Opinion
Bankruptcy Case No. 91-00606-7, Adv. Case. No. A92-1066-7.
September 4, 1992
Randi L. Osberg, Chapter 7 Trustee.
Joseph R. Mirr, for the defendant.
MEMORANDUM OPINION, FINDINGS OF FACT, AND CONCLUSIONS OF LAW
This matter comes before the Court on an adversary proceeding filed by the chapter 7 trustee, Randi L. Osberg. The defendant is Lyman Lumber of Wisconsin, Inc. (Lyman) and it is represented by Joseph R. Mirr. The debtors are Wiley B. and Carmen L. Syverson. The relevant facts are as follows. Lyman obtained a judgment against Wiley and Carmen Syverson on December 19, 1990, in Chippewa County Circuit Court. This was docketed in Williams County, North Dakota on February 4, 1991. The debtors owned a one-half interest in a parcel of real estate in Williams County as of that date.

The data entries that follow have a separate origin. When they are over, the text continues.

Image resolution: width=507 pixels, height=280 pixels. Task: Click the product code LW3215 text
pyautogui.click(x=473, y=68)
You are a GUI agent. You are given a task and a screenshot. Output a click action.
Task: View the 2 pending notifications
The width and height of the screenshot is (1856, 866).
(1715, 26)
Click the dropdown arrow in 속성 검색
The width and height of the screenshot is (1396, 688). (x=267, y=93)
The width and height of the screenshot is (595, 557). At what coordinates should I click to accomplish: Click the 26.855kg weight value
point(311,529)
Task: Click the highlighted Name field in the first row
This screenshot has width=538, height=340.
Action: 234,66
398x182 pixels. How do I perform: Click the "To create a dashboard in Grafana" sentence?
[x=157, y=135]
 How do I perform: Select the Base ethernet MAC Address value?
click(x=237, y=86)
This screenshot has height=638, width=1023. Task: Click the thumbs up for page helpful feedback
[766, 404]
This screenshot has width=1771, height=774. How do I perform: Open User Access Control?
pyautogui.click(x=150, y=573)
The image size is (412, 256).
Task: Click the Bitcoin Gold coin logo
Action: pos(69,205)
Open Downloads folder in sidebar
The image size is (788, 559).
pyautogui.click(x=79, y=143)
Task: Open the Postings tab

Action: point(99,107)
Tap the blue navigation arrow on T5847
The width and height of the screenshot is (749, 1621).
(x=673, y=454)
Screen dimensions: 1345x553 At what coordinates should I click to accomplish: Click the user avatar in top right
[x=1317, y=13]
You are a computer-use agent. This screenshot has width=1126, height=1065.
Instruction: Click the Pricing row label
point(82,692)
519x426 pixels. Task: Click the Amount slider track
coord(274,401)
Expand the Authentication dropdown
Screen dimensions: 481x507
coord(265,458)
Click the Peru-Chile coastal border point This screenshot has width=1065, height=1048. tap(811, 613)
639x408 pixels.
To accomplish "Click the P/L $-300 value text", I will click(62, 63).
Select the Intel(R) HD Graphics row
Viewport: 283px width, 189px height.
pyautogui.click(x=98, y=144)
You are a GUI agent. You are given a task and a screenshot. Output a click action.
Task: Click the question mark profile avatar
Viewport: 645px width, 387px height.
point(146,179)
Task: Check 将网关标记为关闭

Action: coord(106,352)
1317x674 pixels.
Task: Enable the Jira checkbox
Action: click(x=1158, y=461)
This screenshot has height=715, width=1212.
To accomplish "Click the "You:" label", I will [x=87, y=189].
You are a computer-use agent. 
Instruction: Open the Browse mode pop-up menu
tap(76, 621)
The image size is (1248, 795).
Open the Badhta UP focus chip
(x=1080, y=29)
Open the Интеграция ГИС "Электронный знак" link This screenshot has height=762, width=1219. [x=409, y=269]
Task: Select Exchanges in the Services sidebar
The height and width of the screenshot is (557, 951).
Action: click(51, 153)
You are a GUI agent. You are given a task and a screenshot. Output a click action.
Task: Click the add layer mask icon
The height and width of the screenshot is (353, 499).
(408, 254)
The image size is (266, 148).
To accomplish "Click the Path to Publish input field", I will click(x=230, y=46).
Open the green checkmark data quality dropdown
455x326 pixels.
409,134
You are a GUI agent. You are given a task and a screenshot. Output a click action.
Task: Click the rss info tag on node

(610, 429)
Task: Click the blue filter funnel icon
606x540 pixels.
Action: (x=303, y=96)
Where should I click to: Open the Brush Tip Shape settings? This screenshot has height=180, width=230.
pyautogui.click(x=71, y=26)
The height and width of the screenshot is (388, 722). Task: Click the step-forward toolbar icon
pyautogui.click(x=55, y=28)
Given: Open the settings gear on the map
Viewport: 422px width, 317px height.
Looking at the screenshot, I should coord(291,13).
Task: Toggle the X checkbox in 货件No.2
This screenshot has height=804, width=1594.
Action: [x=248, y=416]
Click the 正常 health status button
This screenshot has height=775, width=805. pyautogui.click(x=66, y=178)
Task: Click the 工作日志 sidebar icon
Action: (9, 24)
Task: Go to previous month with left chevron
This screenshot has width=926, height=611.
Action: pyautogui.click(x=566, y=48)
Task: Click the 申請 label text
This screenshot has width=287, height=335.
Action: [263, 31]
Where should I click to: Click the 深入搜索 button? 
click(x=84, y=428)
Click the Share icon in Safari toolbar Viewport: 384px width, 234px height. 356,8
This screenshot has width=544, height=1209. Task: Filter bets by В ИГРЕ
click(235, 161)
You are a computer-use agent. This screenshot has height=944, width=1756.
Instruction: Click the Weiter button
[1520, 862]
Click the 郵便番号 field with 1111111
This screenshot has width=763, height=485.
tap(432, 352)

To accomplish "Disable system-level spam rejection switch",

Several weeks later, on February 25, 1991, the debtors filed a petition under chapter 7 of the Bankruptcy Code.
On August 9, 1991, the Court entered an order which provided that Lyman's lien on the North Dakota real estate was avoided to the extent of the debtors' allowed exemption in the property. The debtors claimed $7,800 as exempt under 11 U.S.C. § 522(d)(5). The Court's order, entered pursuant to stipulation between the parties, avoided Lyman's lien to that extent. Lyman alleges that the trustee, by consenting to the entry of that order, thereby waived his right to claim that its lien was a preference. The trustee denies this allegation.
The North Dakota real estate was sold pursuant to an order of this Court on February 14, 1992. The proceeds from the sale were escrowed by the trustee. Lyman originally had filed a proof of claim as an unsecured creditor in the amount of $18,835.60, representing the amount of its claim without interest against the debtors. Lyman later amended its proof of claim on April 13, 1992. In its amended claim, Lyman asserted it had a secured claim in the amount of $18,835.60. The trustee asserts that Lyman is an unsecured creditor. He bases this assertion on his belief that the creation of Lyman's lien on the North Dakota real estate on February 4, 1992, constitutes a preference pursuant to 11 U.S.C. § 547(b). As such, the trustee argues, the lien is voidable and therefore unsecured.
This matter therefore presents two issues for the Court's determination:
1) Whether the docketing of a judgment in North Dakota constitutes a "transfer" of property for purposes of 11 U.S.C. § 547(b) — the preference provision of the Bankruptcy Code.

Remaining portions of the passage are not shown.